# Quantum tunneling. Probability of transmission

A) Consider a particle incident left to right on a barrier potential, as in the figure. What is the particle’s wave- function if its energy is $E > V_o$? And if $E < V_o$? You do not need to complete the full calculation, but explain in detail how you would get to the result and draw the waveform, indicating clearly the difference between regions I,II and III. B) “Quantum tunneling” or ”barrier penetration” is not an experience of everyday life. A sprinter of mass 70 kg running at 5 m/s does not have enough kinetic energy to leap a wall of height 5 meters, even if all of that kinetic energy could be directed into an upward leap. If the wall is 0.2 meters thick, estimate the probability of the sprinter being able to ”quantum-tunnel” through it, rather than leaping over.

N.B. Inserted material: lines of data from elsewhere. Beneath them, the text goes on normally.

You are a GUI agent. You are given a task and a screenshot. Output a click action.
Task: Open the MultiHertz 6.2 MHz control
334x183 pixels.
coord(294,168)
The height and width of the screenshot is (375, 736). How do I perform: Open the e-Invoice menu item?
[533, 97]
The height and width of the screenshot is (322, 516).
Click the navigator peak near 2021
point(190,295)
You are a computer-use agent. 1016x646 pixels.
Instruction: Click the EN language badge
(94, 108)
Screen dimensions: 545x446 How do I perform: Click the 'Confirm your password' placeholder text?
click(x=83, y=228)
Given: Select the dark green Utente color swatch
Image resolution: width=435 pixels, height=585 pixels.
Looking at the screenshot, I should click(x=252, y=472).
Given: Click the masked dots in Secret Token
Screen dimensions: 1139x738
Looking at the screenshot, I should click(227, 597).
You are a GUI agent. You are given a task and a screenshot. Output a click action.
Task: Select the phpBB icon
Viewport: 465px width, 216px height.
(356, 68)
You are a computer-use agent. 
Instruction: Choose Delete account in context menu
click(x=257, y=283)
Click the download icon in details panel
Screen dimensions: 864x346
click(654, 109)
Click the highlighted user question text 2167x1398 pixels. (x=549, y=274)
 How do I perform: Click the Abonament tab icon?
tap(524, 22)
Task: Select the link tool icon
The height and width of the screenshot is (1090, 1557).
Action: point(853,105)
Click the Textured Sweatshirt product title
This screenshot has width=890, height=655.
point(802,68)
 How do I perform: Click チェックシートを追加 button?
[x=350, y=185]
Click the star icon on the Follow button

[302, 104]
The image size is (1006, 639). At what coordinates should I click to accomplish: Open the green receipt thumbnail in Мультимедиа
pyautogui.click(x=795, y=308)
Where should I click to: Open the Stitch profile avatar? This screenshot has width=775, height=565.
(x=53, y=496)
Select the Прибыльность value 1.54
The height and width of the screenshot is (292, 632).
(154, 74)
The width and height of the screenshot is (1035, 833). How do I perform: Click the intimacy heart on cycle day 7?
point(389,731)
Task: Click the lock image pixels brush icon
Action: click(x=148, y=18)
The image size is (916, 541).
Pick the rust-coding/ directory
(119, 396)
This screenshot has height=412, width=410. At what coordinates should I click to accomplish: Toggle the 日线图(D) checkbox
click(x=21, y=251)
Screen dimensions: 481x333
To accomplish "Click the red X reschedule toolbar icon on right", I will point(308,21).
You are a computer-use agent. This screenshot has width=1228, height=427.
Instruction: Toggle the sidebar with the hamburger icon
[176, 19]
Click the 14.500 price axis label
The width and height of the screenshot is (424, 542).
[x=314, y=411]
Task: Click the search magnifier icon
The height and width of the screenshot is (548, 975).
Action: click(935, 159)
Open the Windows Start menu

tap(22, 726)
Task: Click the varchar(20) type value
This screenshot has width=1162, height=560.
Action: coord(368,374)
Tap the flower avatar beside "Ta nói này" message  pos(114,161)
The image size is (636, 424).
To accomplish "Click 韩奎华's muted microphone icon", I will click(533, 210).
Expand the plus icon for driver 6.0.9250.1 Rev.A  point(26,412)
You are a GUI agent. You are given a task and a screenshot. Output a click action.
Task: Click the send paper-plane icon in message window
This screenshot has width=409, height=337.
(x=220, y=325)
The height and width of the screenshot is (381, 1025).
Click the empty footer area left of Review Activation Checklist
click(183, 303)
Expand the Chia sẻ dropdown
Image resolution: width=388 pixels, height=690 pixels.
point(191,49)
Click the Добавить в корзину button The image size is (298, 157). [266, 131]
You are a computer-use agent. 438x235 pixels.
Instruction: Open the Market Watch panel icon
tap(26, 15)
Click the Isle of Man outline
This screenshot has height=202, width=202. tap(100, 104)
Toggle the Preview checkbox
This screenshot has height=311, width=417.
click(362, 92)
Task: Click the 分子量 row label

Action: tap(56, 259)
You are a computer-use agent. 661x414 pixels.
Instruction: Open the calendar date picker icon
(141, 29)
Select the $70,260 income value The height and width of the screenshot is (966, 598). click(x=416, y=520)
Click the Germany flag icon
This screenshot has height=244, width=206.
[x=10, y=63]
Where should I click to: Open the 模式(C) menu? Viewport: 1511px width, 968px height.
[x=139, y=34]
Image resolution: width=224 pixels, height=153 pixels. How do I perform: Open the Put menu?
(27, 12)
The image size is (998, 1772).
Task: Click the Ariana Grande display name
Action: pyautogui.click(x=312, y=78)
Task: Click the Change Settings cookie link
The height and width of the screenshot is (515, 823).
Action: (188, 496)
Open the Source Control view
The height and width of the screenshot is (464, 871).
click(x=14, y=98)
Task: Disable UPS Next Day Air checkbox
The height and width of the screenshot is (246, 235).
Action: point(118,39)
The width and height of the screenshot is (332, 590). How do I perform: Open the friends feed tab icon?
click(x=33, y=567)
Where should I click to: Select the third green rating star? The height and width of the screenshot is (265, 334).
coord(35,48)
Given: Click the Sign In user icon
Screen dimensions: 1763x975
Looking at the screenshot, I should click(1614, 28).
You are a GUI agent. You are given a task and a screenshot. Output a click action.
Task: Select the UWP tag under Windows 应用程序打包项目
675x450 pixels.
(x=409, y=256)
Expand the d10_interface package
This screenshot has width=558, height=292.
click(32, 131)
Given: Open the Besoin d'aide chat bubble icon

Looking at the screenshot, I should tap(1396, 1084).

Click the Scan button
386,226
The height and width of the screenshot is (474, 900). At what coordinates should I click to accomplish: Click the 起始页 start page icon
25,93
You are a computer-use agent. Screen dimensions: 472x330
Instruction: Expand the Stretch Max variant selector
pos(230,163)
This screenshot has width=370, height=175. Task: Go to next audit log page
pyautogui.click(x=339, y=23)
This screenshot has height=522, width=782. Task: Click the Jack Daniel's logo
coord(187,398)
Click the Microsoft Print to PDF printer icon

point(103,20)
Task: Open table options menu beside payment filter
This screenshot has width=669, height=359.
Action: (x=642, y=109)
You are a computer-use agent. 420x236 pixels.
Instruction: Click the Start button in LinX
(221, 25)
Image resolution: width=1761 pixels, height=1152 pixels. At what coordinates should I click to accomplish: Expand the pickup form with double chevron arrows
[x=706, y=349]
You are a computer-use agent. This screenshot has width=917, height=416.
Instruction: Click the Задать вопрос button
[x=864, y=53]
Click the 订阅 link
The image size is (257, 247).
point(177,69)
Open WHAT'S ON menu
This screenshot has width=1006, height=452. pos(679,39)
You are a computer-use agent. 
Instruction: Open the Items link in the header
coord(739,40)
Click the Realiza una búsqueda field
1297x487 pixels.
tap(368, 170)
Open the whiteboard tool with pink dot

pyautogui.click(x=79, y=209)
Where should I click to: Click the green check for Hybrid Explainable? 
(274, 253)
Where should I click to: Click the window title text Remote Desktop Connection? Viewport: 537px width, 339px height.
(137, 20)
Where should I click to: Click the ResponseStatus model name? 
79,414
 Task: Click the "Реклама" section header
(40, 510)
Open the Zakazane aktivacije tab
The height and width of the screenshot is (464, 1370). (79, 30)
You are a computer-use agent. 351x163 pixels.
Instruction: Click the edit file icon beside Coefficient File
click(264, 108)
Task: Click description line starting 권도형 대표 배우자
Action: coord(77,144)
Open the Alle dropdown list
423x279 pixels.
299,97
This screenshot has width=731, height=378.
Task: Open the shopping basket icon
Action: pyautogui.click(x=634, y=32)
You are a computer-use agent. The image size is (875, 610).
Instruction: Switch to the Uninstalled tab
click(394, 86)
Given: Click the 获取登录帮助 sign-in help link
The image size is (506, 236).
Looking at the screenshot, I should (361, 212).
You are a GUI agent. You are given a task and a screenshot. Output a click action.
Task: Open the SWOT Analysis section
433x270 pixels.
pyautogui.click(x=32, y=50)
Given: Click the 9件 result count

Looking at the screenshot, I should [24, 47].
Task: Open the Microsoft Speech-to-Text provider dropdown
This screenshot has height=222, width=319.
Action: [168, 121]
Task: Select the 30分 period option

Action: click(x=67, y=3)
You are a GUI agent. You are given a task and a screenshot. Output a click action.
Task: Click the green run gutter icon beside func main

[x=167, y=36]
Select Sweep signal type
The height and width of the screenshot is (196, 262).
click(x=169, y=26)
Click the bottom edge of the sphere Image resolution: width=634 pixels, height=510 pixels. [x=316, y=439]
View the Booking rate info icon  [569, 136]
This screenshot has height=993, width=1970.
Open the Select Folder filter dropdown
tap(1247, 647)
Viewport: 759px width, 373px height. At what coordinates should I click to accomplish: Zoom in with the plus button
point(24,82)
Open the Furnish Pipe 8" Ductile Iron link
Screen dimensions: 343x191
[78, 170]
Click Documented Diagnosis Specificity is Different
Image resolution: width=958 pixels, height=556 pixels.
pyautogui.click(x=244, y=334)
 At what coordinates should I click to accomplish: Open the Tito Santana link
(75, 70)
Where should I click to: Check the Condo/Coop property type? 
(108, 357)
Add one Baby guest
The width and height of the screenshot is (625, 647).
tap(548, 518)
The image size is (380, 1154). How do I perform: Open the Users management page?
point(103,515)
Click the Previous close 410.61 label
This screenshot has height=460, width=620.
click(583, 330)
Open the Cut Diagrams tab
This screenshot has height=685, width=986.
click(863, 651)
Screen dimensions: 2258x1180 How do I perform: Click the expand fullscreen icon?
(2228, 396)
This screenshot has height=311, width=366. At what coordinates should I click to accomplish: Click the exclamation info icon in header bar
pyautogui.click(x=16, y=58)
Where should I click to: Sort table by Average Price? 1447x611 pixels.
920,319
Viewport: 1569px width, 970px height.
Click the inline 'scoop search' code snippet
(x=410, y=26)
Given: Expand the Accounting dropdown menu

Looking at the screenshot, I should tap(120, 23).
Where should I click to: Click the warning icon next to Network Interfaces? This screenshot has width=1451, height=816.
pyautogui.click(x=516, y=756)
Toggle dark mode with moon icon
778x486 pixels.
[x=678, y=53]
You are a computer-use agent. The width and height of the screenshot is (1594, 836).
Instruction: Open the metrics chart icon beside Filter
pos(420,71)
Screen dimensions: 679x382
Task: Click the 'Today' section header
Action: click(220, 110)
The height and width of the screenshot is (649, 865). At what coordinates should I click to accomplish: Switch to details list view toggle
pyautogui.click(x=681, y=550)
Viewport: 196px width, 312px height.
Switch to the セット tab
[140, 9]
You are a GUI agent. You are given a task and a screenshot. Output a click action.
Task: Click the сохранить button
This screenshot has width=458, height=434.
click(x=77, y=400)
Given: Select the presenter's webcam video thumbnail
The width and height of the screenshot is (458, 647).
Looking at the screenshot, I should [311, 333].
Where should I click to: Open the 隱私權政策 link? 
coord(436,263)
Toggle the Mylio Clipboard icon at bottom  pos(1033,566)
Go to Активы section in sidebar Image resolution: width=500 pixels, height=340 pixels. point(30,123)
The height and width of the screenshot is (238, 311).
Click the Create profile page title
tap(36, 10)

a) For the case $E>V0$ the wave function is a simple wave. Its general expression is

In region I)

$Psi(x) = A1*exp(i*k1*x) + A2*exp(-i*k1*x)$

(where k is the wave number and needs to be REAL)

First term $A1*exp(i*k1*x)$ is the transmitted part, second term $A2*exp(-i*k2*x))$ is the reflected term

$k1 = 2*pi/lambda = p/h_bar = sqrt{(2*m*E)/hbar}$

In region II) we have

$Psi(x) = B1*exp(i*k2*x)+B2*exp(-i*k2*x)$

$k2 = 2*pi/lambda =p/hbar =sqrt{(2*m*(E-V0))/hbar}$

In region III)

$Psi(x) = C1*exp(i*k3*x) +C2*exp(-ik3*x)$

$k3 = 2*pi/lambda = p/hbar = sqrt{(2*m*E)/hbar}$

The coefficients need to satisfy the continuity conditions for Psi(x) and $d Psi/d x$ at $x =0$ and $x=L$

That is:

$A1+A2 = B1+B2$

$B1*exp(i*k2*L) +B2*exp(..) =C1*exp(i*k3*L) +C2*exp(..)$

or rewritten

$i k_1A_1 -i k_2A_2 =i k_2B_1 -i k_2B_2$

$i k_2B_1*exp(i k_2L) -i k_2B_2exp(-i k_2L) = i k_3C_1*exp(i k_3L) -i k_3C_2*exp(…)$

b) in this case $(E < V0)$ only the expression in region II is modified from above. In region I and III) there will be the same expressions for Psi as above.

In region II we have)  $(V0 > E)$ an exponential real function

$Psi(x) = B1*exp(k2*x) +Bx*exp(-k2*x)$

where k2 is the wave number REAL

$k2 = sqrt{(2*m*(V0-E))/ hbar}$

The same conditions for Psi(x) and $d Psi/d x$ at $x=0$ and $x =L$ apply

Question B) with sprinter

Suppose one has only the transmitted wave

In region I) we have a wave $Psi(x) = A*exp(i*k1*x)$

In region II) an exponentially decreasing function $Psi(x) = B*exp(-k2*x)$

In region III) we have again the direct transmitted wave $Psi(x) = C*exp(i*k3*x)$

Continuity of $Psi(x)$ at $x= 0$ and $x =L$

$A =B$

$B*exp(-k2*L) =C*exp(i*k3*L)$

$C = A*exp(-k2*L)/exp(i*k3*L) = A*exp(-k2*L)*exp(-i*k3*L)$

The ratio of the amplitudes of wave-function in regions III and I) is:

$Psi_III/Psi_I = C*exp(ik3x)/A*exp(i*k1*x)$

The probability of tunneling (coefficient of transmission) is just the square of the modulus of the ratio:

$T = | Psi_III/Psi_I |^2 = |C/A|^2 = exp(-2*k2*L)$

$V0 = m*g*h =70*9.81*5 =3433.5 J$

$E =m v^2/2 =70*5^2/2 = 875 J$

$L =0.2 m$

$k2 = sqrt{(2*m*(V0-E))/hbar} =sqrt{(2*70*(3433.5-875)) /10^{-34}} =6*10^{36}$

$T =exp(-2*k2*L) = exp(-2*6*10^{36}*0.2) =…..$

The windows scientific calculator can not compute such a small value.